▶ **Testo fornito**:
☆ ☆ ☆ ☆ ☆ ☆ ☆

Autore:
Luca cereda

BYE BYE Dopo il Maggiolino Volkswagen un'altra icona storica si appresta a voltare pagina: la Land Rover Defender. Rimasta sostanzialmente la stessa da decenni, aggiornata solo in piccoli dettagli nell’ultimo facelift (datato 2006), tra poco si rinnoverà completamente. Secondo le indiscrezioni pubblicate da Autocar, nei primi mesi del 2013 dovremmo vedere la concept, mentre il primo esemplare di produzione è previsto per metà 2015. Quattro anni o poco più, insomma, prima di vedere uno degli ultimi baluardi della “vecchia guardia” andare in pensione.

ALL’INDIANA Ad annunciare la svolta è stata la stessa Land Rover per bocca del suo direttore generale John Edwards. Che ha confermato al settimanale inglese Autocar l’intenzione di sostituire l’attuale Defender con un nuovo modello, del quale vedremo i primi risultati (il prototipo, quindi) nel giro di due o tre anni. Per gli inglesi di Autocar, l’indiana Tata  (da quasi tre anni proprietaria del marchio Land Rover) sarebbe anche pronta a investire una grossa somma per costruire un nuovo impianto produttivo. Dal quale dovrebbe uscire, tra gli altri modelli, proprio l’erede della Defender.

NOSTALGIA CANAGLIA Si profila dunque un rilancio in grande stile dello storico fuoristrada inglese, nonché un progetto ambizioso – e oneroso – per Land Rover. Il che fa ben sperare in attesa del nuovo, ma lascia un po’ di magone tra i nostalgici. Costruita a partire dall’immediato dopoguerra ispirandosi alle Jeep utilizzate dagli americani nella Seconda guerra  mondiale, negli anni la Defender si è evoluta tecnologicamente, conservando, tuttavia, le linee squadrate ed essenziali tracciate originariamente da Maurice Wilks, padre del suo stile. Anche per questo è diventato un cult per molti appassionati di motori. Adesso i tempi, e soprattutto il mercato, impongono alla Land Rover un remake. Vietato sbagliare.

☆ ☆ ☆ ☆ ☆ ☆ ☆

Voci salvate
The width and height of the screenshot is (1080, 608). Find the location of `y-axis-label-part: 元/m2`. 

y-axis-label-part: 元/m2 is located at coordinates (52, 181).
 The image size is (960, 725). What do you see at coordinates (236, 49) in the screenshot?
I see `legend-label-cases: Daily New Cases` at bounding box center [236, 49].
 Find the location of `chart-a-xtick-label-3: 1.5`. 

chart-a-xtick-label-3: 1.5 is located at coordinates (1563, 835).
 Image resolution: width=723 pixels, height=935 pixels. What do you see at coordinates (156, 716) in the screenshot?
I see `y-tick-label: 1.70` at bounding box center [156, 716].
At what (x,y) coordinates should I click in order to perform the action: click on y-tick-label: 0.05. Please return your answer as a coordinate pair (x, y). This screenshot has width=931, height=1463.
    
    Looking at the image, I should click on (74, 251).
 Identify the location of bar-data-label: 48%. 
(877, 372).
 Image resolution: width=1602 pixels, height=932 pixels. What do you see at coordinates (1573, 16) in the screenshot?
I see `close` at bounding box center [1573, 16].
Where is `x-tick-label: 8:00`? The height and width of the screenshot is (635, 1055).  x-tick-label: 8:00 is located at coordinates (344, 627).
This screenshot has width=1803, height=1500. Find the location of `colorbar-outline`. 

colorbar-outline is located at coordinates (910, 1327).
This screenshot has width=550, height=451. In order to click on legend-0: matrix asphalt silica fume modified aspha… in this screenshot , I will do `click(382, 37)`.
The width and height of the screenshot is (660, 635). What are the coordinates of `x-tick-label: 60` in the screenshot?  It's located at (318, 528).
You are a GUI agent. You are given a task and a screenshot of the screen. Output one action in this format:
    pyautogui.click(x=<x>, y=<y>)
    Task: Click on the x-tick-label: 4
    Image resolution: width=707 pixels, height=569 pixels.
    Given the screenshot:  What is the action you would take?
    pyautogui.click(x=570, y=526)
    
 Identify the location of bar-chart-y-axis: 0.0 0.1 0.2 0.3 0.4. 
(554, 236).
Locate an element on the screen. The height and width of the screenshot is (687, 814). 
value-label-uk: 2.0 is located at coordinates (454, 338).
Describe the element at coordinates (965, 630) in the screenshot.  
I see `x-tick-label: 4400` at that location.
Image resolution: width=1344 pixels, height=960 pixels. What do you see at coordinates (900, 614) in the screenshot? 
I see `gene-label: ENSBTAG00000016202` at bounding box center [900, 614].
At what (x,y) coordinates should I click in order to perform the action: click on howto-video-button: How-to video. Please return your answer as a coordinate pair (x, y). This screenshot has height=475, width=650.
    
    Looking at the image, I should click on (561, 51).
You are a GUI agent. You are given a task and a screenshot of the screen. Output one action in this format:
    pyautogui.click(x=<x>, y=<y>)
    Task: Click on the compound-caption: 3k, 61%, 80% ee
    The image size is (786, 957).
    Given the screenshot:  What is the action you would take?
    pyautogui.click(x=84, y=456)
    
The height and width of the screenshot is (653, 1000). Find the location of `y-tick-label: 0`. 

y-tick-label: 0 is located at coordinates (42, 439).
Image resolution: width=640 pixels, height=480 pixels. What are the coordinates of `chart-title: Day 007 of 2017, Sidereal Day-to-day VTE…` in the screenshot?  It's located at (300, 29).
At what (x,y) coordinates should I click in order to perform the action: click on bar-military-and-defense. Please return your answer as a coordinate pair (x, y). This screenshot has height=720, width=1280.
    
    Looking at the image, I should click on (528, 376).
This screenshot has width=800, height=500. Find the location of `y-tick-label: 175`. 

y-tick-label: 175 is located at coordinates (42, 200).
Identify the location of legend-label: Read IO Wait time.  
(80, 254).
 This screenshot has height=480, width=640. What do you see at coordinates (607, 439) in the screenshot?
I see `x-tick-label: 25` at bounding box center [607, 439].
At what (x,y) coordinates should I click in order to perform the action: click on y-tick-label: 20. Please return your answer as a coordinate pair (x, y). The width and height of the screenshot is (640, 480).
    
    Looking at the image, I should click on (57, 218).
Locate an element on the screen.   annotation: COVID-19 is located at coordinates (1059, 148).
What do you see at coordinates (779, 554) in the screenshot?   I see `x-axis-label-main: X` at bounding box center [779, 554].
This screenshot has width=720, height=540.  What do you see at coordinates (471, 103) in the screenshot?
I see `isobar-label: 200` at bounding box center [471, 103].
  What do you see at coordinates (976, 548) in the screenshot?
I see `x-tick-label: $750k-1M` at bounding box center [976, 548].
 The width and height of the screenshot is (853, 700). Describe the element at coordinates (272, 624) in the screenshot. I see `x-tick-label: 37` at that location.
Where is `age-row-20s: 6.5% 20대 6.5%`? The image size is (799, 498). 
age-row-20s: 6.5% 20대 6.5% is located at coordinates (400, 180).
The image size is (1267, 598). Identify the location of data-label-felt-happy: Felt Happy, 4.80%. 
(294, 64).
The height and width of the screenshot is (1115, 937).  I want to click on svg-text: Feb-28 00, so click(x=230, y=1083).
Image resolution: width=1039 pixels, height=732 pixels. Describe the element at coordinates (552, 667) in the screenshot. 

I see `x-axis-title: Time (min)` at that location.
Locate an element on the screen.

☆ ☆ ☆ ☆ ☆ ☆ ☆

▶ **Cosa farai**:
**A)** Trascrivi il brano dell'articolo sulla Land Rover Defender compreso tra "NOSTALGIA CANAGLIA Si" e "remake. Vietato sbagliare.", estremi inclusi.
**B)** Rispondi alle seguenti domande sull'articolo sulla Land Rover Defender.
(i) A quale anno risale l'ultimo facelift della Defender?
(ii) Chi è il direttore generale di Land Rover che ha annunciato la svolta?
(iii) Chi ha tracciato originariamente le linee della Defender?
I record non hanno alcun legame con il testo.

▶ **Elenco soluzioni**:
**A)**
NOSTALGIA CANAGLIA Si profila dunque un rilancio in grande stile dello storico fuoristrada inglese, nonché un progetto ambizioso – e oneroso – per Land Rover. Il che fa ben sperare in attesa del nuovo, ma lascia un po’ di magone tra i nostalgici. Costruita a partire dall’immediato dopoguerra ispirandosi alle Jeep utilizzate dagli americani nella Seconda guerra  mondiale, negli anni la Defender si è evoluta tecnologicamente, conservando, tuttavia, le linee squadrate ed essenziali tracciate originariamente da Maurice Wilks, padre del suo stile. Anche per questo è diventato un cult per molti appassionati di motori. Adesso i tempi, e soprattutto il mercato, impongono alla Land Rover un remake. Vietato sbagliare.

**B)**
(i) Al 2006.
(ii) John Edwards.
(iii) Maurice Wilks.